PROBLEM DESCRIPTION: Among the entries below, one line contains "Open the People icon in left sidebar" and another contains "Task: Close the navigation sidebar with X". Transcribe those two lines and every line between them, exactly.
BEGIN DATASET CONTENT
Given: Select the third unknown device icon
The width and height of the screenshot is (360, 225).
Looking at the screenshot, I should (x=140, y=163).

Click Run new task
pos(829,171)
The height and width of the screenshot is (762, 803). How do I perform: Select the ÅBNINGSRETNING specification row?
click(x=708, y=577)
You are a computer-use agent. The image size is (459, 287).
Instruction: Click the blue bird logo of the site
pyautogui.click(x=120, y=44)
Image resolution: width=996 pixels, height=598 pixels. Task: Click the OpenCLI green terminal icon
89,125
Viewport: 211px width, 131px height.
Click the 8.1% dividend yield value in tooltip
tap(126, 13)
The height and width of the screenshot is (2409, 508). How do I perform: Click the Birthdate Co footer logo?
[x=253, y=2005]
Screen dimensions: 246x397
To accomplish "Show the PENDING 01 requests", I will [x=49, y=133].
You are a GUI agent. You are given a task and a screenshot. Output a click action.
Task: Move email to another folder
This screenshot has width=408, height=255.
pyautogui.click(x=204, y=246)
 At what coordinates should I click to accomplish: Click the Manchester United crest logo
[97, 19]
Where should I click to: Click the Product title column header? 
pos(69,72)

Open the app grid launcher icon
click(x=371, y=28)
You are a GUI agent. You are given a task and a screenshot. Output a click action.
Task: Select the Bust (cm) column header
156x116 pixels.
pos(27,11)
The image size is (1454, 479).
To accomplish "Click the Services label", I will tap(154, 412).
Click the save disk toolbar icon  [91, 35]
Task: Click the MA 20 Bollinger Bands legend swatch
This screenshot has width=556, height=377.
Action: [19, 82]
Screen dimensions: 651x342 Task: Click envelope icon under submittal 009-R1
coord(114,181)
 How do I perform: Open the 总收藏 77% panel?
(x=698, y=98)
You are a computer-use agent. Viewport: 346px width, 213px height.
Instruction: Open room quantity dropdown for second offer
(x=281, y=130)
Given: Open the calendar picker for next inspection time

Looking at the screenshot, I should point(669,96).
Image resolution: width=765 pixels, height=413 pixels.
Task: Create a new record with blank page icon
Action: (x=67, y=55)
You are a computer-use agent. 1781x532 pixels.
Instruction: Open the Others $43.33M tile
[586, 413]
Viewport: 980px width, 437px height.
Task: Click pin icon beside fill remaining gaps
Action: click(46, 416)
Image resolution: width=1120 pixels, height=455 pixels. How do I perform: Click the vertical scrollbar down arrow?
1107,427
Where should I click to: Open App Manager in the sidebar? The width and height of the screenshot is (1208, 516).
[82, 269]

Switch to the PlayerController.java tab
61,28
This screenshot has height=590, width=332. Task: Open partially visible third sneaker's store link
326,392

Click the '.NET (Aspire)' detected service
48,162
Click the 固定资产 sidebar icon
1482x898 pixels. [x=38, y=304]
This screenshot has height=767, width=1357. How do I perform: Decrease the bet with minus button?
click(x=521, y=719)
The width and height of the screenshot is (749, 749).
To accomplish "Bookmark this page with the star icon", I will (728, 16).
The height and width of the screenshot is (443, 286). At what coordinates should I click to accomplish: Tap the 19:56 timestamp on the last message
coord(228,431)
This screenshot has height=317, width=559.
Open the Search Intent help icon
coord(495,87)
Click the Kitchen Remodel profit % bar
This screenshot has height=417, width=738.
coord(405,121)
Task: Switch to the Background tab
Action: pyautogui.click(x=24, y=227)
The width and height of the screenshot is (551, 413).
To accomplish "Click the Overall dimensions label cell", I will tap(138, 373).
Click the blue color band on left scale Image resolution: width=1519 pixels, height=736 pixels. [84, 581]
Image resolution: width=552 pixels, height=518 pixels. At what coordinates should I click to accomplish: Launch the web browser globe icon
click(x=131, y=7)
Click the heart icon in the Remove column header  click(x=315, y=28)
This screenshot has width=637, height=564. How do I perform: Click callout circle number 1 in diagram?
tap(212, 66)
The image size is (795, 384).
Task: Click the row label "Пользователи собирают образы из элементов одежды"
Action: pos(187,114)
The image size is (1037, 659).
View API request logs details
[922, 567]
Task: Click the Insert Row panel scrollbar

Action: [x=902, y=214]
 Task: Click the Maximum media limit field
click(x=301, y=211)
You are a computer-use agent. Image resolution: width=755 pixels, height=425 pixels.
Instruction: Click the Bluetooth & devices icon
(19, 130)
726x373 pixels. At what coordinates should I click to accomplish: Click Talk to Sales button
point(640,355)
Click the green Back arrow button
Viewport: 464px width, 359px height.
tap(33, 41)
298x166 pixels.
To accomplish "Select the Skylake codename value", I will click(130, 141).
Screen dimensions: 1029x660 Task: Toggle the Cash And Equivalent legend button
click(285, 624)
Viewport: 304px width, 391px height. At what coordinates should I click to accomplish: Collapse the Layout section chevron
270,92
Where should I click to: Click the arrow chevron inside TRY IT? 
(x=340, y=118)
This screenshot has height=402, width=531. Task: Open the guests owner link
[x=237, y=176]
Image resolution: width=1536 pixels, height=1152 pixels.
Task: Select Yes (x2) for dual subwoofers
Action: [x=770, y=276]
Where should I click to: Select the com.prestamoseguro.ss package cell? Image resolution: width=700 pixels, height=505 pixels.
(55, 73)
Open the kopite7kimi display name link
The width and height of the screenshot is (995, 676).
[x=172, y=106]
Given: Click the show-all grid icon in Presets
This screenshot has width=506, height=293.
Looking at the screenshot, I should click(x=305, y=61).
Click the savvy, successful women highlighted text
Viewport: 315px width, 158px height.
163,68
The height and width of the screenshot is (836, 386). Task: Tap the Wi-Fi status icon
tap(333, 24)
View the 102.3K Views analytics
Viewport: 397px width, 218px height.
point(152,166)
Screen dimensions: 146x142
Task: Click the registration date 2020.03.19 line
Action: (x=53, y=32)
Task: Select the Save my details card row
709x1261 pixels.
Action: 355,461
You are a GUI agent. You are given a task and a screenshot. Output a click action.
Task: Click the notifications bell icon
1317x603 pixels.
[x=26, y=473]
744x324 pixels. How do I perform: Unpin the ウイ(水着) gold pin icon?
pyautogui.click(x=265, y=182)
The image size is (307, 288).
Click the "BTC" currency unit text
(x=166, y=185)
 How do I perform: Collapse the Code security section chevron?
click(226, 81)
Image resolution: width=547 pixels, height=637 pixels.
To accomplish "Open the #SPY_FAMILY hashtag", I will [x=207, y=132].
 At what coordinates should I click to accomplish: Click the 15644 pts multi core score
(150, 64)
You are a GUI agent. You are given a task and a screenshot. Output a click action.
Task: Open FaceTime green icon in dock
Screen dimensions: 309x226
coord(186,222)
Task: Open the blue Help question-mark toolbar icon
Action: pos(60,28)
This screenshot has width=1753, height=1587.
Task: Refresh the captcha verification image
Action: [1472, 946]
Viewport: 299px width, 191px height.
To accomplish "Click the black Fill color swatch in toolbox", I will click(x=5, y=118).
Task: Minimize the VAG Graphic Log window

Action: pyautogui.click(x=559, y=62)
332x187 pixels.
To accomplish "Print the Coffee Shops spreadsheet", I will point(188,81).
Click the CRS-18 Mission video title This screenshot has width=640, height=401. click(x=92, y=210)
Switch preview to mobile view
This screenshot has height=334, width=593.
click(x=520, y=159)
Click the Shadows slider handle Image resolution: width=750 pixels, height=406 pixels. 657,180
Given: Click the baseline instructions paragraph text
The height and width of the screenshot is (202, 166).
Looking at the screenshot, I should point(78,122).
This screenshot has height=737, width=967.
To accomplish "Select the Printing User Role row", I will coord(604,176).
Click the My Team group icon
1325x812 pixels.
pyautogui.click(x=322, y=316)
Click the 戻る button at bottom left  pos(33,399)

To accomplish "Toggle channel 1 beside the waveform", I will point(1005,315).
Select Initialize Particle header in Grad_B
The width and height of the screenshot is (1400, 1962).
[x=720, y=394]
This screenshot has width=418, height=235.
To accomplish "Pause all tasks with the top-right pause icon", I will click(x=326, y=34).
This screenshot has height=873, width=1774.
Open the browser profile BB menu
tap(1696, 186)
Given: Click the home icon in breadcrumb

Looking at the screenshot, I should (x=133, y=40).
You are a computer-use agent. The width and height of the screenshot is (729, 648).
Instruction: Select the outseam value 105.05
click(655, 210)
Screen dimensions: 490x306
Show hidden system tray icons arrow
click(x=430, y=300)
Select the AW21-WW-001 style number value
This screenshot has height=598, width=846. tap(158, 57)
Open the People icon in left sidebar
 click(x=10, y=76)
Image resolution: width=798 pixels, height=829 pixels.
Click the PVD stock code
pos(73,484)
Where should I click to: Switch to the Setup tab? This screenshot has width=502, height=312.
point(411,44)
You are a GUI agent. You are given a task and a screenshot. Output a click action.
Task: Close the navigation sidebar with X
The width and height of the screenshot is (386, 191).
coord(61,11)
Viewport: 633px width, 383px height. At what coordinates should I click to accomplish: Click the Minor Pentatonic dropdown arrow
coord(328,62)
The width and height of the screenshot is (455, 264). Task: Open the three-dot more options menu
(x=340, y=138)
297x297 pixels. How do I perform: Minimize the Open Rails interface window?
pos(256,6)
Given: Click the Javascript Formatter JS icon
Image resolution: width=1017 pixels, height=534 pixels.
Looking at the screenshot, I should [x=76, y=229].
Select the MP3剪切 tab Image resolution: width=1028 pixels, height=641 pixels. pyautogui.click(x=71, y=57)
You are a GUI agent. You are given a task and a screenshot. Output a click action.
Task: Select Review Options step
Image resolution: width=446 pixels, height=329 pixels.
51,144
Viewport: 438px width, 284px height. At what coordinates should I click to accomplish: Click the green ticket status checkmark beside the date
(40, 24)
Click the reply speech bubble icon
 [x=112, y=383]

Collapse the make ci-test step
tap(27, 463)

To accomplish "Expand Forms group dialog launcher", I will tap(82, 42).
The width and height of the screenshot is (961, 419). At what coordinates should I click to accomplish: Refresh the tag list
END DATASET CONTENT
ANSWER TO THE PROBLEM:
Open the People icon in left sidebar
 click(x=10, y=76)
Image resolution: width=798 pixels, height=829 pixels.
Click the PVD stock code
pos(73,484)
Where should I click to: Switch to the Setup tab? This screenshot has width=502, height=312.
point(411,44)
You are a GUI agent. You are given a task and a screenshot. Output a click action.
Task: Close the navigation sidebar with X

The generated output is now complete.